We will not take too much of your time and attention. But suffice to say, with the direct approval of Congress, the United States Navy and the United States Marines were sent to the shores of Tripoli, where the Pasha yielded. The First Barbary War was won.

We recount this history because America today is still dealing with a descendant of this Islamic enemy. They must not be allowed to imagine that this or that group of Americans are totally, or a majority of them, disaffected to the American cause. Any more than illegal immigration can be imagined to be without offense to any country that understands the concept of borders - while cherishing the value of legal immigration. In the latter case, I am compelled to remind that I too was once an immigrant to these shores, a bastard child of promise from the West Indies. Then and now, America was and remains populated entirely by immigrants and their descendants - yet legality and order is all to any just and good society.

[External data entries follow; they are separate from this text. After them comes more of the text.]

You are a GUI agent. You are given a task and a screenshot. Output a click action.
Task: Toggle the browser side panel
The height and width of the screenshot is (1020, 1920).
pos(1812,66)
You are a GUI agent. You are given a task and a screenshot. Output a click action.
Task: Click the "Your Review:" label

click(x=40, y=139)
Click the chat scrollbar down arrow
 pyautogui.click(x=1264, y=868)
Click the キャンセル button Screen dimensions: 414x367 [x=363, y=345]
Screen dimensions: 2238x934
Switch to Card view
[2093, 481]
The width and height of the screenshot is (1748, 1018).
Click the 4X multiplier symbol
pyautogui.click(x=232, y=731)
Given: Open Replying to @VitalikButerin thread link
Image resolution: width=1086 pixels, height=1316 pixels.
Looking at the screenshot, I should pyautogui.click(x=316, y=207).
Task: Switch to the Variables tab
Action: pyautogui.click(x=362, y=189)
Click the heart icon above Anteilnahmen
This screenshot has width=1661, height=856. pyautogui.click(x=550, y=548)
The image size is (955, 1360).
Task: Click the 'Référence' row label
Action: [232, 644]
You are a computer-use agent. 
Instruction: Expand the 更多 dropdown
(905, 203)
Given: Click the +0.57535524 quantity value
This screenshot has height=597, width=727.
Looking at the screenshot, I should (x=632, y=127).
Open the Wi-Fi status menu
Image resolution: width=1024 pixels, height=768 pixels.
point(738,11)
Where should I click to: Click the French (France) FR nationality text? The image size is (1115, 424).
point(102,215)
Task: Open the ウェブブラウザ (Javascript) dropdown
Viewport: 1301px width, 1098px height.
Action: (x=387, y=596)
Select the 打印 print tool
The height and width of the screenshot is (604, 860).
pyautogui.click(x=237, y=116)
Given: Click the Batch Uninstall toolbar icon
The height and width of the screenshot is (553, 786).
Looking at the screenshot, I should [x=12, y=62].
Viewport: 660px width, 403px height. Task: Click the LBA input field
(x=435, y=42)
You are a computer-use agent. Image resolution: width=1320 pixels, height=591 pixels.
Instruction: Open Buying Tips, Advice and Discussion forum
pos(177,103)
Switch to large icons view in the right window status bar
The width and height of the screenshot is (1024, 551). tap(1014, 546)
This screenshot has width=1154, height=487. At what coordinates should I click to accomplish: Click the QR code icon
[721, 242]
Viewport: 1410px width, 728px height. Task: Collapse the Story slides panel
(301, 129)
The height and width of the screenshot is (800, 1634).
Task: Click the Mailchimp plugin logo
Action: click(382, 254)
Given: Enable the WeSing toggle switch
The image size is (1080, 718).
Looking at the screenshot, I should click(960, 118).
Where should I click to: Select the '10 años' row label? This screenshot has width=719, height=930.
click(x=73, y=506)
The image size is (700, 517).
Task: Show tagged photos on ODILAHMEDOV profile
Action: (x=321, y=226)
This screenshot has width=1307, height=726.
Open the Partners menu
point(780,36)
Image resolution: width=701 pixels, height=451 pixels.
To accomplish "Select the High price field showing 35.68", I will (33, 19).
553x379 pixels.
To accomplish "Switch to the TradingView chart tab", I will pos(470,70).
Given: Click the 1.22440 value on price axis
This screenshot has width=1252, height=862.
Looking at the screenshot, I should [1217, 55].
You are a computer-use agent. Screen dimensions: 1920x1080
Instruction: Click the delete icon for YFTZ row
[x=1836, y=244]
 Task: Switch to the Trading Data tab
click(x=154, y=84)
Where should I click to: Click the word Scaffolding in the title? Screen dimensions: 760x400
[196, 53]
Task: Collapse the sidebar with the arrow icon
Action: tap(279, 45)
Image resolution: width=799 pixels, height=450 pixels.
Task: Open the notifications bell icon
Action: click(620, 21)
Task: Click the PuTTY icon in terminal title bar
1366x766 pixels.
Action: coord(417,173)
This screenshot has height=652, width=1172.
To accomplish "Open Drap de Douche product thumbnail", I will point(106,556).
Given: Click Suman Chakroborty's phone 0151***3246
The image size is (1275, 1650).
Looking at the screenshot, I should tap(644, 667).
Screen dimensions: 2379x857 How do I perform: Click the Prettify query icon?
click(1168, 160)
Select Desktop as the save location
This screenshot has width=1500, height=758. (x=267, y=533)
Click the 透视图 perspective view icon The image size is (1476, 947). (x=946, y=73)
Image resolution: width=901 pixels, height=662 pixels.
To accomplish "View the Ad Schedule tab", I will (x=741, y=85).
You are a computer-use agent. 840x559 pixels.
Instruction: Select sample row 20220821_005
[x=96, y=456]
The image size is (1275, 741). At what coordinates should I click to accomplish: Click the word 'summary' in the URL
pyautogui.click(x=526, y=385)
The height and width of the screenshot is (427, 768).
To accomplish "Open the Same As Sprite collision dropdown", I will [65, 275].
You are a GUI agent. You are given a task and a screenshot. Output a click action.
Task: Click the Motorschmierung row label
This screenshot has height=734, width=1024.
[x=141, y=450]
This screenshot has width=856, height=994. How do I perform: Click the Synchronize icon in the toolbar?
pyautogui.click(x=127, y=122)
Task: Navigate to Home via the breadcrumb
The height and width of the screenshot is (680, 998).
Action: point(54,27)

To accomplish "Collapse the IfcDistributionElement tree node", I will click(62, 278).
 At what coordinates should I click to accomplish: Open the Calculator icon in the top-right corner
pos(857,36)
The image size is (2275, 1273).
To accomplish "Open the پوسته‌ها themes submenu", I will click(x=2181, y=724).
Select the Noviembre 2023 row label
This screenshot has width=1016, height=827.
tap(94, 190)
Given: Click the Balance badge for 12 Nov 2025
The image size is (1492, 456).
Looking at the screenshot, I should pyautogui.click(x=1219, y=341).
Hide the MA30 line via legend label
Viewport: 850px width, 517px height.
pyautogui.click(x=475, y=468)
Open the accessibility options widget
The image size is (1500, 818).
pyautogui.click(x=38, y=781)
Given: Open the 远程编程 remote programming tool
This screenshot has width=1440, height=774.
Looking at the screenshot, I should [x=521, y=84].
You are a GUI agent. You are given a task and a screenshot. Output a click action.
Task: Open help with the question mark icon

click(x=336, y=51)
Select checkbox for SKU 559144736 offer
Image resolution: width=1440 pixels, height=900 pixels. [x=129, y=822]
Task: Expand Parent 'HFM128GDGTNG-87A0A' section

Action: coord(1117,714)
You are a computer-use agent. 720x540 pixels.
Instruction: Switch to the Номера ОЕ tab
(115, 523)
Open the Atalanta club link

Mr. Jefferson and I have had our vigorous disagreements—disagreements with which you still struggle today. His devout wishes for an agrarian nation and mine for a more commercial and urban country have in many ways both been answered, neither without problems. Mr. Jefferson did not anticipate a federal Department of Agriculture brimming with bureaucrats, subsidies and rules for what a farmer may or may not grow, nor with an “Environmental Protection Agency” that uses rain puddles on farm land as an excuse to instruct owners of private property as to what they may or may not do with their land. I, on the other hand, could never have believed possible that a president of the United States (this means you, Mr. William Jefferson Clinton) would or could successfully launch a policy that forces banks to give mortgages to those amongst our population who could neither afford—much less repay—said mortgages, thereby causing a national financial collapse. As the nation’s first Secretary of the Treasury who saw my own father go bankrupt because of fiscal irresponsibility I am still astonished at the behavior and wanton financial recklessness of your modern government officials.

Allow me to end as Mr. Jefferson and I have begun this greeting to you on this 240th anniversary of the decidedly hard-won freedom of the United States of America.

Again:

“The sacred rights of mankind are not to be rummaged for among old parchments or musty records. They are written, as with a sunbeam, in the whole volume of human nature, by the hand of the Divinity itself, and can never be erased or obscured by mortal power.”

It is human nature at work in your current problems with illegal immigration, dealing with the descendants of the Barbary pirates, with an over-weaning bureaucracy and, yes, carefully but not wretchedly regulating the commercial private economy I have long envisioned—correctly if I may say so—as the economic engine that must lie at the heart of a successful nation.

Take a moment to re-read that momentous document signed over two earthly centuries ago, which a then-young Mr. Jefferson and Mr. Adams so carefully constructed. We both hope devoutly that as this Fourth of July approaches you will take the time to reflect on the later work of myself, Mr. Madison and the venerated Washington in the crafting of the Constitution.

Thus refreshed in the Founding, know that we wish you Godspeed as you move through your current challenges.